● YOUR TASK:
From the first line to the last, print the data exactly.

★ ★ ★ ★

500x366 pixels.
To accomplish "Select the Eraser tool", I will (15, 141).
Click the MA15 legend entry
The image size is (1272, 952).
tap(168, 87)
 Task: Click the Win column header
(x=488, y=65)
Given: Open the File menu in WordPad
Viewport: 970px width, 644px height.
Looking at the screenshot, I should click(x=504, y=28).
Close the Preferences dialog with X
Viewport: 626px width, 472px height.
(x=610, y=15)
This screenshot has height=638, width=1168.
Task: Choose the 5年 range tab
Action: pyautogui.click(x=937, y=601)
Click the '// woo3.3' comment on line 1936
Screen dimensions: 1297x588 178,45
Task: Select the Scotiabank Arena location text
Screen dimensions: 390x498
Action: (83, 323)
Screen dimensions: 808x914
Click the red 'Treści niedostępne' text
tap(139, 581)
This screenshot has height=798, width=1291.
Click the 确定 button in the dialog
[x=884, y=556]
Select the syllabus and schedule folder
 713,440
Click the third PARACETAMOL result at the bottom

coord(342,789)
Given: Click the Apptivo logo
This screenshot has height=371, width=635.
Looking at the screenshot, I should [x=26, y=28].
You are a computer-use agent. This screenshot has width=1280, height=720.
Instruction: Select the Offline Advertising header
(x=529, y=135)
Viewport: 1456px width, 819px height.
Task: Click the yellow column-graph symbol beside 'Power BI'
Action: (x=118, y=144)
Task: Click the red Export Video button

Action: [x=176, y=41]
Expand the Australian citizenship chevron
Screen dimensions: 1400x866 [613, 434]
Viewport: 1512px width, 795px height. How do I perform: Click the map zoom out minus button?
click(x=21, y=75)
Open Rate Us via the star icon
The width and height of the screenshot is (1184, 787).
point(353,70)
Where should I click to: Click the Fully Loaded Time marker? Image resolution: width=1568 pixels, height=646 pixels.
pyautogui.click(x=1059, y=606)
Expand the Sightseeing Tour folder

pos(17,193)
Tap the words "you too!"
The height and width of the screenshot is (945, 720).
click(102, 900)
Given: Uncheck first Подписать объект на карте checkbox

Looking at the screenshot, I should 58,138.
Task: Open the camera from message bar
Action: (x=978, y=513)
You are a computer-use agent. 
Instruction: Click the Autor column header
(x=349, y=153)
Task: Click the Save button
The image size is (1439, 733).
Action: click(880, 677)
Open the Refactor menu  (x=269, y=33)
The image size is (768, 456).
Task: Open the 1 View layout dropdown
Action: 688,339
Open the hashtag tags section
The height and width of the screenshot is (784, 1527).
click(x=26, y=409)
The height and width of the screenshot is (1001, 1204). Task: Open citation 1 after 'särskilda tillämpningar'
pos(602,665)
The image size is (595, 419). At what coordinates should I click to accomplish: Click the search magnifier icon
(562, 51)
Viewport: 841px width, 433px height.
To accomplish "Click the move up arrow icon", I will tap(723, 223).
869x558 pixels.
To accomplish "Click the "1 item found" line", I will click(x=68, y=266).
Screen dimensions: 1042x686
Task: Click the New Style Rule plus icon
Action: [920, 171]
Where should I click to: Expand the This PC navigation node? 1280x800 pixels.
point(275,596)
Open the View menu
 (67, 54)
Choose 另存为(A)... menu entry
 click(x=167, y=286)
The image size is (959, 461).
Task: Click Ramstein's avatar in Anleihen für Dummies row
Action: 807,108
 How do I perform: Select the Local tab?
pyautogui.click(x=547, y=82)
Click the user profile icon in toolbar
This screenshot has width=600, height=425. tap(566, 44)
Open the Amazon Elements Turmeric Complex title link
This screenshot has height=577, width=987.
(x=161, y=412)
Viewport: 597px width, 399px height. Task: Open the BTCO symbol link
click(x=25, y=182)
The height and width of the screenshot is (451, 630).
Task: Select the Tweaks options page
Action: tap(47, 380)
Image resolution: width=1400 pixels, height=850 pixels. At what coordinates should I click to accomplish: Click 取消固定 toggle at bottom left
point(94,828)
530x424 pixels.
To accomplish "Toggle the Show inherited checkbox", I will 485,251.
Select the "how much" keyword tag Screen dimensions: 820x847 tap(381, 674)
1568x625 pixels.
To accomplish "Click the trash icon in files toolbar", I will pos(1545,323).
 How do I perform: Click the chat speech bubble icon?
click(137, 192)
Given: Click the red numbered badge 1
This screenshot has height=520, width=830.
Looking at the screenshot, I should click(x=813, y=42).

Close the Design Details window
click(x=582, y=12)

★ ★ ★ ★

● RESPONSE TO THE TASK:
500x366 pixels.
To accomplish "Select the Eraser tool", I will (15, 141).
Click the MA15 legend entry
The image size is (1272, 952).
tap(168, 87)
 Task: Click the Win column header
(x=488, y=65)
Given: Open the File menu in WordPad
Viewport: 970px width, 644px height.
Looking at the screenshot, I should click(x=504, y=28).
Close the Preferences dialog with X
Viewport: 626px width, 472px height.
(x=610, y=15)
This screenshot has height=638, width=1168.
Task: Choose the 5年 range tab
Action: pyautogui.click(x=937, y=601)
Click the '// woo3.3' comment on line 1936
Screen dimensions: 1297x588 178,45
Task: Select the Scotiabank Arena location text
Screen dimensions: 390x498
Action: (83, 323)
Screen dimensions: 808x914
Click the red 'Treści niedostępne' text
tap(139, 581)
This screenshot has height=798, width=1291.
Click the 确定 button in the dialog
[x=884, y=556]
Select the syllabus and schedule folder
 713,440
Click the third PARACETAMOL result at the bottom

coord(342,789)
Given: Click the Apptivo logo
This screenshot has height=371, width=635.
Looking at the screenshot, I should [x=26, y=28].
You are a computer-use agent. This screenshot has width=1280, height=720.
Instruction: Select the Offline Advertising header
(x=529, y=135)
Viewport: 1456px width, 819px height.
Task: Click the yellow column-graph symbol beside 'Power BI'
Action: (x=118, y=144)
Task: Click the red Export Video button

Action: [x=176, y=41]
Expand the Australian citizenship chevron
Screen dimensions: 1400x866 [613, 434]
Viewport: 1512px width, 795px height. How do I perform: Click the map zoom out minus button?
click(x=21, y=75)
Open Rate Us via the star icon
The width and height of the screenshot is (1184, 787).
point(353,70)
Where should I click to: Click the Fully Loaded Time marker? Image resolution: width=1568 pixels, height=646 pixels.
pyautogui.click(x=1059, y=606)
Expand the Sightseeing Tour folder

pos(17,193)
Tap the words "you too!"
The height and width of the screenshot is (945, 720).
click(102, 900)
Given: Uncheck first Подписать объект на карте checkbox

Looking at the screenshot, I should 58,138.
Task: Open the camera from message bar
Action: (x=978, y=513)
You are a computer-use agent. 
Instruction: Click the Autor column header
(x=349, y=153)
Task: Click the Save button
The image size is (1439, 733).
Action: click(880, 677)
Open the Refactor menu  (x=269, y=33)
The image size is (768, 456).
Task: Open the 1 View layout dropdown
Action: 688,339
Open the hashtag tags section
The height and width of the screenshot is (784, 1527).
click(x=26, y=409)
The height and width of the screenshot is (1001, 1204). Task: Open citation 1 after 'särskilda tillämpningar'
pos(602,665)
The image size is (595, 419). At what coordinates should I click to accomplish: Click the search magnifier icon
(562, 51)
Viewport: 841px width, 433px height.
To accomplish "Click the move up arrow icon", I will tap(723, 223).
869x558 pixels.
To accomplish "Click the "1 item found" line", I will click(x=68, y=266).
Screen dimensions: 1042x686
Task: Click the New Style Rule plus icon
Action: [920, 171]
Where should I click to: Expand the This PC navigation node? 1280x800 pixels.
point(275,596)
Open the View menu
 (67, 54)
Choose 另存为(A)... menu entry
 click(x=167, y=286)
The image size is (959, 461).
Task: Click Ramstein's avatar in Anleihen für Dummies row
Action: 807,108
 How do I perform: Select the Local tab?
pyautogui.click(x=547, y=82)
Click the user profile icon in toolbar
This screenshot has width=600, height=425. tap(566, 44)
Open the Amazon Elements Turmeric Complex title link
This screenshot has height=577, width=987.
(x=161, y=412)
Viewport: 597px width, 399px height. Task: Open the BTCO symbol link
click(x=25, y=182)
The height and width of the screenshot is (451, 630).
Task: Select the Tweaks options page
Action: tap(47, 380)
Image resolution: width=1400 pixels, height=850 pixels. At what coordinates should I click to accomplish: Click 取消固定 toggle at bottom left
point(94,828)
530x424 pixels.
To accomplish "Toggle the Show inherited checkbox", I will 485,251.
Select the "how much" keyword tag Screen dimensions: 820x847 tap(381, 674)
1568x625 pixels.
To accomplish "Click the trash icon in files toolbar", I will pos(1545,323).
 How do I perform: Click the chat speech bubble icon?
click(137, 192)
Given: Click the red numbered badge 1
This screenshot has height=520, width=830.
Looking at the screenshot, I should click(x=813, y=42).

Close the Design Details window
click(x=582, y=12)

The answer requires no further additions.